▶ **Task requirements**
Every line holding the string "will" is to be copied from the entries below.

▶ **Source records**
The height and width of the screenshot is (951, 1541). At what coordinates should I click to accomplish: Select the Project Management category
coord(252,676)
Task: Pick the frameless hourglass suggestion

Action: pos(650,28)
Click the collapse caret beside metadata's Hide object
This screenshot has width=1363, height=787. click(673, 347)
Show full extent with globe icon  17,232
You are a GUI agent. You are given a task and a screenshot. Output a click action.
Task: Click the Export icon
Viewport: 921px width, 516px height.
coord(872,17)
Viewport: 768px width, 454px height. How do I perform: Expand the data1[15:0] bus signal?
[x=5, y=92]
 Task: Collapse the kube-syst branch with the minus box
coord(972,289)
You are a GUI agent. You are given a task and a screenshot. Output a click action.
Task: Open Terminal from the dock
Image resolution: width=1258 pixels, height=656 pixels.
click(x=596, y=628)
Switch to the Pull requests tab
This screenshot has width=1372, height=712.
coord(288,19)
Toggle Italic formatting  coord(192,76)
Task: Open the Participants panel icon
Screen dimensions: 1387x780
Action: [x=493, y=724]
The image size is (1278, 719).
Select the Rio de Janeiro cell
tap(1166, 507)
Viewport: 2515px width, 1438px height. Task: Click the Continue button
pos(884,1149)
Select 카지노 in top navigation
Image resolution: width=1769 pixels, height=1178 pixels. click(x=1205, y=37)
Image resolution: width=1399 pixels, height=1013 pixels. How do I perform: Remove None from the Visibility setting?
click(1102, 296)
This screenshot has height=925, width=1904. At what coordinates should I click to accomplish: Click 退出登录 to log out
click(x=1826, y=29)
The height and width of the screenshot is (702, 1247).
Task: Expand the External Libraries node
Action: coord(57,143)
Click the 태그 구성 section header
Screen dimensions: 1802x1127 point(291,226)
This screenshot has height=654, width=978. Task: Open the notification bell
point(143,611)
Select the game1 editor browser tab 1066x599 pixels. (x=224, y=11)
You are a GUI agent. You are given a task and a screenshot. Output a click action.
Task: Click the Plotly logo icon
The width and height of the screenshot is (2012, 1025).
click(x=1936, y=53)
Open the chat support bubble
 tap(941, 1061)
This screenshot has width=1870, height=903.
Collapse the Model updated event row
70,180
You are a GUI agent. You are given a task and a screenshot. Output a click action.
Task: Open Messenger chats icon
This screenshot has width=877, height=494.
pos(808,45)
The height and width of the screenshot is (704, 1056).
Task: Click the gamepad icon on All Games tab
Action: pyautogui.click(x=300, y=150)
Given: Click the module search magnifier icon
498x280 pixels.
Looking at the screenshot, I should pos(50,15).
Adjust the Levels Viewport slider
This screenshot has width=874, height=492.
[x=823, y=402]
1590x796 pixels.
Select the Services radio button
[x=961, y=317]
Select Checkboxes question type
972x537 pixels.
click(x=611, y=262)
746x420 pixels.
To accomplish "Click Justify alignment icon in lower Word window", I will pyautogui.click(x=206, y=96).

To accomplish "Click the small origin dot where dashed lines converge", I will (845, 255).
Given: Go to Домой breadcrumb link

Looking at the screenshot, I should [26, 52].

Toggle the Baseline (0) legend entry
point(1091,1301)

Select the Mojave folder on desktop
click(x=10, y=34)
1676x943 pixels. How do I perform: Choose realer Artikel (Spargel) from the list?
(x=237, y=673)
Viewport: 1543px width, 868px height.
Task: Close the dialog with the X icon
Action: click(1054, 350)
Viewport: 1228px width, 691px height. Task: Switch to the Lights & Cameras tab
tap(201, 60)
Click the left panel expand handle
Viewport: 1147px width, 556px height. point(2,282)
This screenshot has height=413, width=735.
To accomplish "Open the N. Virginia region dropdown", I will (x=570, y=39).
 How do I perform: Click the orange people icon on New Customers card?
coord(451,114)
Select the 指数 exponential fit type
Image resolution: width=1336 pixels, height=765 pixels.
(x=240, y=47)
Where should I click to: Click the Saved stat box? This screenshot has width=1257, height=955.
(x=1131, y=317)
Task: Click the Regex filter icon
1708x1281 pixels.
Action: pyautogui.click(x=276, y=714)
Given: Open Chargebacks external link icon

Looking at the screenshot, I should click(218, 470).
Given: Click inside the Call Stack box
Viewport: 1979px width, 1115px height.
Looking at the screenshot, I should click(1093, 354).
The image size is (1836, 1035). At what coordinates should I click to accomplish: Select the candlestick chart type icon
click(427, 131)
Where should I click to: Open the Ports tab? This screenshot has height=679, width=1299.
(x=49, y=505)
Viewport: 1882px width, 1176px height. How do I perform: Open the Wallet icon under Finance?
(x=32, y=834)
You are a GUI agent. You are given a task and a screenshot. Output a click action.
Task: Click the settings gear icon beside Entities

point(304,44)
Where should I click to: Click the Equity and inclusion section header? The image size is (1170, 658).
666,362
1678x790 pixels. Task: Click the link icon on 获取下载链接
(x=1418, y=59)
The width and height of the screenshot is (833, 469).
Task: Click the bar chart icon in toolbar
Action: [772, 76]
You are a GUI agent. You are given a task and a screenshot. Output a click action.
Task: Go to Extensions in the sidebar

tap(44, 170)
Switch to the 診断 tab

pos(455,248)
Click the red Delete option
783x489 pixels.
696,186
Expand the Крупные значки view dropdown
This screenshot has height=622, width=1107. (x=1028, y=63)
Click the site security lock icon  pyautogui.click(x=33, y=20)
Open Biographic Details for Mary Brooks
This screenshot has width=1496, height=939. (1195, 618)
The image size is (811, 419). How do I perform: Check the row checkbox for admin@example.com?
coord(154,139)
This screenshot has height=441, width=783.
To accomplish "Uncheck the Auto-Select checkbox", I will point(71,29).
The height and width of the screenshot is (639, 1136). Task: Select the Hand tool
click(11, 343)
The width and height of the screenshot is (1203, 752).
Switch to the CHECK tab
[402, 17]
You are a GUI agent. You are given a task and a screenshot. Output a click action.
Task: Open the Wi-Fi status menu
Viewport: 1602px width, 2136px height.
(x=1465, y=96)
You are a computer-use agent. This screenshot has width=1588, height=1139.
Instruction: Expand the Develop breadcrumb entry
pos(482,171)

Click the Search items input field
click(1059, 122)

▶ **Problem solution**
To accomplish "Click Justify alignment icon in lower Word window", I will pyautogui.click(x=206, y=96).
To accomplish "Click the small origin dot where dashed lines converge", I will (845, 255).
To accomplish "Open the N. Virginia region dropdown", I will (x=570, y=39).
To accomplish "Uncheck the Auto-Select checkbox", I will point(71,29).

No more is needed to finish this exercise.